A consumer group has just recently reported that both Ford and Volkswagen's latest cars spark worry of being susceptible to being hacked.
The know examples of this current situation are the Ford Focus family hatchback and the Volkswagen Polo supermini, both with connected technology built in have been found to have 'serious security flaws' which could possibly be breached.
The investigation into the two brands
An investigation has found that without the meaningful regulations for connected car technology, the car manufacturers have now been allowed to be careless with their own security which ultimately results to putting the safety of their consumer's personal information at risk.
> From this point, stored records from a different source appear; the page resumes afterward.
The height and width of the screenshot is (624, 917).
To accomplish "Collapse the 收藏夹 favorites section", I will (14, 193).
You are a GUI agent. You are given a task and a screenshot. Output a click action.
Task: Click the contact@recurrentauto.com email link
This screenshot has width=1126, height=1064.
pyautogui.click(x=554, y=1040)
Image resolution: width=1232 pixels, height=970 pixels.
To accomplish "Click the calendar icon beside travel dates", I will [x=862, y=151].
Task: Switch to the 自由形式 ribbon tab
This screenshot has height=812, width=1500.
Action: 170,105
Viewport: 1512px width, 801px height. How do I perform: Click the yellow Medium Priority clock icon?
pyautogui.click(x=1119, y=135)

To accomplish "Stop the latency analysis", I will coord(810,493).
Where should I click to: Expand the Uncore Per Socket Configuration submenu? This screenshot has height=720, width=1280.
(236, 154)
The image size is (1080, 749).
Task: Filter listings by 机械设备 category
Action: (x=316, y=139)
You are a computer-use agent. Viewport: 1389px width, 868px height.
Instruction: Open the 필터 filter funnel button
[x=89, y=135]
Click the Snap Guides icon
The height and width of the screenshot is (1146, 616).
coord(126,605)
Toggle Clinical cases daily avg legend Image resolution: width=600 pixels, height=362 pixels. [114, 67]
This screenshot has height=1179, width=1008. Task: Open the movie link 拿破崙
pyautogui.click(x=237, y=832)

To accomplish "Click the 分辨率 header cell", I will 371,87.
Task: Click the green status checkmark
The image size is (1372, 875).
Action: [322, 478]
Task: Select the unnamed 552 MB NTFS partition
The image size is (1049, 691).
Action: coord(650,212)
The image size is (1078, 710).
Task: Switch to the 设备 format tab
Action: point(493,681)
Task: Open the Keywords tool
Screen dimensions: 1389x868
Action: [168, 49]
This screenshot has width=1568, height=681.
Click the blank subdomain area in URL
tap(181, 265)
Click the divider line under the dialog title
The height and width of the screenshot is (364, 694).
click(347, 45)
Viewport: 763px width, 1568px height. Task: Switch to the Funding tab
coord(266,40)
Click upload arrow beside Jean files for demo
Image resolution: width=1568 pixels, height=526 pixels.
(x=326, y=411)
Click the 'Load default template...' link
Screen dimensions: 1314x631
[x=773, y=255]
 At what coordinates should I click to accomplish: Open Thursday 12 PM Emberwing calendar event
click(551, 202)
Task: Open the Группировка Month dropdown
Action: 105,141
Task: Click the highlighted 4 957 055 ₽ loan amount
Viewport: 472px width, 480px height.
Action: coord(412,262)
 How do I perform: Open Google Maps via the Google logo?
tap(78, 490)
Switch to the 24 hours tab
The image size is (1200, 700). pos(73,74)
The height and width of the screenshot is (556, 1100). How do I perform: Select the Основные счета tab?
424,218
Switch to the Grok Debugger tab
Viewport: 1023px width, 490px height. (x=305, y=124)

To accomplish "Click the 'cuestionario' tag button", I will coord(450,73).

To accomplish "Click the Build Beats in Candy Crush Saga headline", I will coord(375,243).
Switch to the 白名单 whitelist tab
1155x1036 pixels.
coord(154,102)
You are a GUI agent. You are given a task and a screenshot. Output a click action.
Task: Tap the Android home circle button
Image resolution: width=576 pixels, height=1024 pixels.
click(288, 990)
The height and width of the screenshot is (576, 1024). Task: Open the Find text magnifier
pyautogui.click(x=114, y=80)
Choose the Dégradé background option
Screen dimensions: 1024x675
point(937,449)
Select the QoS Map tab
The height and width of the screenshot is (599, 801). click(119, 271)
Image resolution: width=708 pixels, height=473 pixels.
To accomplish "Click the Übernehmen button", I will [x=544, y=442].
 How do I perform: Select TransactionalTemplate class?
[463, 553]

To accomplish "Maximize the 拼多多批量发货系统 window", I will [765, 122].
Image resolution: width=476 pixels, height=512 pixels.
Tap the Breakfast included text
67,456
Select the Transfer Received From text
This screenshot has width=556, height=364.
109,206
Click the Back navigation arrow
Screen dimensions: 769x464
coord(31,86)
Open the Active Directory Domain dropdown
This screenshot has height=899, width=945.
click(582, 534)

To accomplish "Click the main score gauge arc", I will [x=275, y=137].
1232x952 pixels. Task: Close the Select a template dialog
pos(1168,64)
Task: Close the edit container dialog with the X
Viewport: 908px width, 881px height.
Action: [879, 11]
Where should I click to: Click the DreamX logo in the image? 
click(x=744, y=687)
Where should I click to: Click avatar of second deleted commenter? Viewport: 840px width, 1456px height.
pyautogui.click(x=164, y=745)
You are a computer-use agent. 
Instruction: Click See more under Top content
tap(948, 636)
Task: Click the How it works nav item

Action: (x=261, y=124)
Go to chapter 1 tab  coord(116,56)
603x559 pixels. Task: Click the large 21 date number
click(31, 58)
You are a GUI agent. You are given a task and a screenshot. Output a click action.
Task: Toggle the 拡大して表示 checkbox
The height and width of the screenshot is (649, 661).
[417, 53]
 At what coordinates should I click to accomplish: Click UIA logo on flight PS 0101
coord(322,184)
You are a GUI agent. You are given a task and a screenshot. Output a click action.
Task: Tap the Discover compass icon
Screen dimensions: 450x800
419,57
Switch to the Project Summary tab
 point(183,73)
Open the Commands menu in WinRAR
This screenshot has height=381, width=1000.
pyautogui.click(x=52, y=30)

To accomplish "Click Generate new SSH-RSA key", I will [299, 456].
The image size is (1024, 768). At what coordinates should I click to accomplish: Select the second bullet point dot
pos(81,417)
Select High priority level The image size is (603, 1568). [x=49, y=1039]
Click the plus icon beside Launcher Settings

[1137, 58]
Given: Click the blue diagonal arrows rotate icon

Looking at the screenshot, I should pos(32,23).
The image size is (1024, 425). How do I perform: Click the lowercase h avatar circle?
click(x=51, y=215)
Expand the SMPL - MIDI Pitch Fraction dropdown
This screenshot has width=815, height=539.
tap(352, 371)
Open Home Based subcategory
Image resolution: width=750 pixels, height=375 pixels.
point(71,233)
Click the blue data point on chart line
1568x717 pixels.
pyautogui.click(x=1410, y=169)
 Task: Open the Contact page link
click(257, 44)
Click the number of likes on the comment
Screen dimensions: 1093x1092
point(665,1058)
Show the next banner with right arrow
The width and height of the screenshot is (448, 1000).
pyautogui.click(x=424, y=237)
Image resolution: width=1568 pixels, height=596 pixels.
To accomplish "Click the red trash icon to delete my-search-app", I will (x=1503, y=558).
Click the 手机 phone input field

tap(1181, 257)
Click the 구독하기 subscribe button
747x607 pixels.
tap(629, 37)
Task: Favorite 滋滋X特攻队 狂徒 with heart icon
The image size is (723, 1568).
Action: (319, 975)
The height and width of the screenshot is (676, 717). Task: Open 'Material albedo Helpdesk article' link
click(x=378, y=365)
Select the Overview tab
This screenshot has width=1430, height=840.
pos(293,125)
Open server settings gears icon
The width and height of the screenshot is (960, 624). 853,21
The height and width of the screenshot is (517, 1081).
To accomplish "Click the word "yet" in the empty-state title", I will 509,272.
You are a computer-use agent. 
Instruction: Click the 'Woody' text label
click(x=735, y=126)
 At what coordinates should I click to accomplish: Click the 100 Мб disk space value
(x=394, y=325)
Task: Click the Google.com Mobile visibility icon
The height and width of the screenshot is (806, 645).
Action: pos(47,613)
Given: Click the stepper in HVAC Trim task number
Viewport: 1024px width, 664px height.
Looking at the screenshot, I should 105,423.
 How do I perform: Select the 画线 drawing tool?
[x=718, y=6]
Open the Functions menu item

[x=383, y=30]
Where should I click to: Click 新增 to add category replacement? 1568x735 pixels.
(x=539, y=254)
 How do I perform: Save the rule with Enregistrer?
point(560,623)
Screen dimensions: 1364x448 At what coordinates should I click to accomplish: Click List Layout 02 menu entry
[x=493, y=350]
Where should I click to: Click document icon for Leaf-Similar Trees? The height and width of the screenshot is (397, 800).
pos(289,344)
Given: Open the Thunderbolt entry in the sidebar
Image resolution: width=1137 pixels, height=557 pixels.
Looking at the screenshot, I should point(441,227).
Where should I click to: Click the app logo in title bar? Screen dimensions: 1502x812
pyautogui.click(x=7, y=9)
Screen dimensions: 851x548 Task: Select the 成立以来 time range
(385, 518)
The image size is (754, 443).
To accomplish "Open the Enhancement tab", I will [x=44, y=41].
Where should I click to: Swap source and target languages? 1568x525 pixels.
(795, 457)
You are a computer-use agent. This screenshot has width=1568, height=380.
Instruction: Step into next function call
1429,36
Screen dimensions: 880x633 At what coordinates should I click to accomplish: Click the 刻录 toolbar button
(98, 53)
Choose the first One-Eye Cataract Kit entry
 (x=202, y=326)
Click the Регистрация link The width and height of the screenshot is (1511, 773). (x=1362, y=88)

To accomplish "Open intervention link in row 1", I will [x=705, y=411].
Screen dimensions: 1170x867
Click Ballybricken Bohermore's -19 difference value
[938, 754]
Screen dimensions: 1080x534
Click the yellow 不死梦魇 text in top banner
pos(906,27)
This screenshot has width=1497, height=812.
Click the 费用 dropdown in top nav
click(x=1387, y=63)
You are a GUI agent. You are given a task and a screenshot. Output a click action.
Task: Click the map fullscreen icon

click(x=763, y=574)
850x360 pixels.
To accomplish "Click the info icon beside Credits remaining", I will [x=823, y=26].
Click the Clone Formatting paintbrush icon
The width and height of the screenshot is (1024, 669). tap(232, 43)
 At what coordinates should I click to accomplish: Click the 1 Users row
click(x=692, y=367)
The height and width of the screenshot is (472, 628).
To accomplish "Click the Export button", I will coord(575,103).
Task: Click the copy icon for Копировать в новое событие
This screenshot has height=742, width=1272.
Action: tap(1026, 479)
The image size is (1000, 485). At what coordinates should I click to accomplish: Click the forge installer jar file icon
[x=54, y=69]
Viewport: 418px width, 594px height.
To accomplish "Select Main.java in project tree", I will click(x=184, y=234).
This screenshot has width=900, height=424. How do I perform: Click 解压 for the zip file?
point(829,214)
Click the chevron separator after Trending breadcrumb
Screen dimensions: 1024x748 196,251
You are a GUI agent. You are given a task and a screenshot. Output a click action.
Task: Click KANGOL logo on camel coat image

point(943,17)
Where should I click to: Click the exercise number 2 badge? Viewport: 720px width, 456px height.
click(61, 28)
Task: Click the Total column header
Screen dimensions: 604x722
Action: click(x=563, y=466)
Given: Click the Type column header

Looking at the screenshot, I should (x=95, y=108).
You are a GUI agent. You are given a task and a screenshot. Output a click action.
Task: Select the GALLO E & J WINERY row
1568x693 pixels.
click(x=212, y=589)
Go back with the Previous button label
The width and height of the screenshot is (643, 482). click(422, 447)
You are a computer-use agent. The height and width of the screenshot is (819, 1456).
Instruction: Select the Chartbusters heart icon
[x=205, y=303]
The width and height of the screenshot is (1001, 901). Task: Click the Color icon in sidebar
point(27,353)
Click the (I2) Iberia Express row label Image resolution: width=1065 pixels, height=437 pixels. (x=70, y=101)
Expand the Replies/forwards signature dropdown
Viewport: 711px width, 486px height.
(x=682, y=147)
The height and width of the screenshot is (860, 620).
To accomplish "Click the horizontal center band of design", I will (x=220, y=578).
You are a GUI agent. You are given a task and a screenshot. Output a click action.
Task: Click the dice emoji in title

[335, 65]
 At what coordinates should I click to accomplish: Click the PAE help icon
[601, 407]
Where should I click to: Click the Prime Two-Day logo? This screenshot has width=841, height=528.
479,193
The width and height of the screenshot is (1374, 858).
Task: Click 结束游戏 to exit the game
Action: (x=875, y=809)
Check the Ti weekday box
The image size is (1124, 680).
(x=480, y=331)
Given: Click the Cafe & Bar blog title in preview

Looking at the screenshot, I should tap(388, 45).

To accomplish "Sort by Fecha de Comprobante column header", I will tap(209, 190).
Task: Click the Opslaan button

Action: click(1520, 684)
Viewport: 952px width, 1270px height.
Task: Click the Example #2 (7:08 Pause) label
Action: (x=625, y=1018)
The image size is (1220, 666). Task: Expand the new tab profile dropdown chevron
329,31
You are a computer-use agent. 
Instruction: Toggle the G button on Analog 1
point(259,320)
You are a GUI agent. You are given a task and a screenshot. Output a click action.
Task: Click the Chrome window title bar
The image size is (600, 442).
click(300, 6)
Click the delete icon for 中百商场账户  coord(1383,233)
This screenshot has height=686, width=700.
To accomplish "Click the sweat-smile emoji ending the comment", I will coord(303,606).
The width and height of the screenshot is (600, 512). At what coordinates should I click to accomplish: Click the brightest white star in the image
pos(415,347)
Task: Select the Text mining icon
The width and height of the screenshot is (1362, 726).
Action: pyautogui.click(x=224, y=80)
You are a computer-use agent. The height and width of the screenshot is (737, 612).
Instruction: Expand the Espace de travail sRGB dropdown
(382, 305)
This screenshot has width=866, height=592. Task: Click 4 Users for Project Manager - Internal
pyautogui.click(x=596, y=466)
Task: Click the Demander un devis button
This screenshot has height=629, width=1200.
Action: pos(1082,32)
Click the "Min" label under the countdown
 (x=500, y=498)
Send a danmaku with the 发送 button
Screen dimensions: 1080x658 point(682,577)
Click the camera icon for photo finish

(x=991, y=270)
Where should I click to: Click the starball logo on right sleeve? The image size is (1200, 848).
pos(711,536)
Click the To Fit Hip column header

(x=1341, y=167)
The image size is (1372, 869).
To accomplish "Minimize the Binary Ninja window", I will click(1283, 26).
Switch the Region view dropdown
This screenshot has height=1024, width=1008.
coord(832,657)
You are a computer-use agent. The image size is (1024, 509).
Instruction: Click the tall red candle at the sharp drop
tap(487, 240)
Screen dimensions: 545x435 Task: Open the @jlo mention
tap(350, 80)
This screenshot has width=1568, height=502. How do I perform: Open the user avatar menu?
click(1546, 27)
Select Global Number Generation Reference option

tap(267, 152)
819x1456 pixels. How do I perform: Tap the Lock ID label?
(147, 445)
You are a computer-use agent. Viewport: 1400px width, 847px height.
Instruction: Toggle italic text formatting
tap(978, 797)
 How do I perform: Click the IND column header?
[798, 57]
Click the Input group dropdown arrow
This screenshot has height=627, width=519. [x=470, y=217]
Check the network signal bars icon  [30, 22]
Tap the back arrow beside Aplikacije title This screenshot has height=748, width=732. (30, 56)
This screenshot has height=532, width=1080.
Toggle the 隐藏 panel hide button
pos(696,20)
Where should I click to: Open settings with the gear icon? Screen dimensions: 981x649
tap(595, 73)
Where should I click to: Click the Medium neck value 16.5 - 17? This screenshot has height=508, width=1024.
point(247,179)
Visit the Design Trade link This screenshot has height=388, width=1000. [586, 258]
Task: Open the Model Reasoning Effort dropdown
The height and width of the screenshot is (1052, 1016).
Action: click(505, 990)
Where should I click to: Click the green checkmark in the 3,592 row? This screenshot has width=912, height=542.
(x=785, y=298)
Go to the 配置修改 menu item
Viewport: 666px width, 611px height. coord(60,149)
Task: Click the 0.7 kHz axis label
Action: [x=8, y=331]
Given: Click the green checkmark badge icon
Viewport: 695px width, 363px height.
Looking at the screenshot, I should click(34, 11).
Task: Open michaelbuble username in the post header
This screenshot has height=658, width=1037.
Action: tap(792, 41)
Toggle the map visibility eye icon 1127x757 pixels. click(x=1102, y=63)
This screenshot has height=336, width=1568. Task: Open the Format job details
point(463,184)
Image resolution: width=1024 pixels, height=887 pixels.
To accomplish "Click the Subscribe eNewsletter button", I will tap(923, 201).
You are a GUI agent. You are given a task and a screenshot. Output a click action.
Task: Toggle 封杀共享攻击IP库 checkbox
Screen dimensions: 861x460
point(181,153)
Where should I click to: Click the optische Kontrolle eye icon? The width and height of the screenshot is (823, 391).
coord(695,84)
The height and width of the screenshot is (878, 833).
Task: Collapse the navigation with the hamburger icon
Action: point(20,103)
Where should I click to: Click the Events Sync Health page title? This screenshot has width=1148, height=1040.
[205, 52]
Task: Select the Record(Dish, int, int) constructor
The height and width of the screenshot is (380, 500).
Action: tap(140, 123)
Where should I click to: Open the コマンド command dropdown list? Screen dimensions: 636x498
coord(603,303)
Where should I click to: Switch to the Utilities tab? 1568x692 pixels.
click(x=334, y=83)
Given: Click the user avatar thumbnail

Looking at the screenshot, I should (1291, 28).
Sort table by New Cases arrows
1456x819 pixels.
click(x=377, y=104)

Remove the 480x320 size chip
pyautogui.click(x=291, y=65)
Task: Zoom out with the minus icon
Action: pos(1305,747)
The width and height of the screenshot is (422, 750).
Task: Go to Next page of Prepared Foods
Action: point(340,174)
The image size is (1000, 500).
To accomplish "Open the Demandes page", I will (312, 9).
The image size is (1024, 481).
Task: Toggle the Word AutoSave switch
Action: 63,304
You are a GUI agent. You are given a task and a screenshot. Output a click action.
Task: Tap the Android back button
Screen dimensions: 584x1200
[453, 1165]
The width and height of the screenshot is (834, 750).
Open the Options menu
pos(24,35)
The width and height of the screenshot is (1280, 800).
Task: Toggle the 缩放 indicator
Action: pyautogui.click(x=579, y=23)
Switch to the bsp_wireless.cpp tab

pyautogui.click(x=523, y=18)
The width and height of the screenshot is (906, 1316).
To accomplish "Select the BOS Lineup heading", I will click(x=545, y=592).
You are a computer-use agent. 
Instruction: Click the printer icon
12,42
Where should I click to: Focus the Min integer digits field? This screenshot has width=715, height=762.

Both cars that were scrutinized were the Ford Focus Titanium Automatic 1.0L petrol as well as the Volkswagen Polo SEL TSI Manual 1.0L Petrol which are both the two most popular cars in Europe today. Both of these cars were fitted with the respective company's latest connected technologies features which were supported by computer systems that could even control them in the very background itself.
The consumer group has recently teamed up with cyber-security experts in order to test the security of these very systems and also how easily they could possibly be hacked if they are targeted by a skilled criminal
The car's vulnerability was found in a section of this car that actually enabled or disabled traction control which is a feature that is designed to improve the grip of the car in slippery conditions. If a hacker would be able to turn this feature on or off remotely, this could increase the level of danger the driver could experience especially in snowy or icy roads.
This infotainment unit also holds different details like a person's phone contacts, location history, and others which could possibly be compromised.
The Ford was also subject to the same research and it was found out that Ford's volume-selling Focus which was traditionally one of the all-time best-selling family cars around the UK for over 20 years was capable of being intercepted by hackers controlling the tire pressure monitoring system with the use of basic equipment!
This would then allow the hacker to take control and trick the system into displaying that the flat tires were fully-inflated and even vice versa which is a huge safety risk for the users.
Experts then started examining the Ford's code where they were stunned to find out that even the owner's wi-fi details and also password were actually present in the computer system of Ford's very own production line.
A scan in order to locate where the specific network was based has confirmed that it was at the Ford assembly plant in Detroit, Michigan which goes to show that if even this information can be extracted by hackers, what other damage could the hackers possibly do?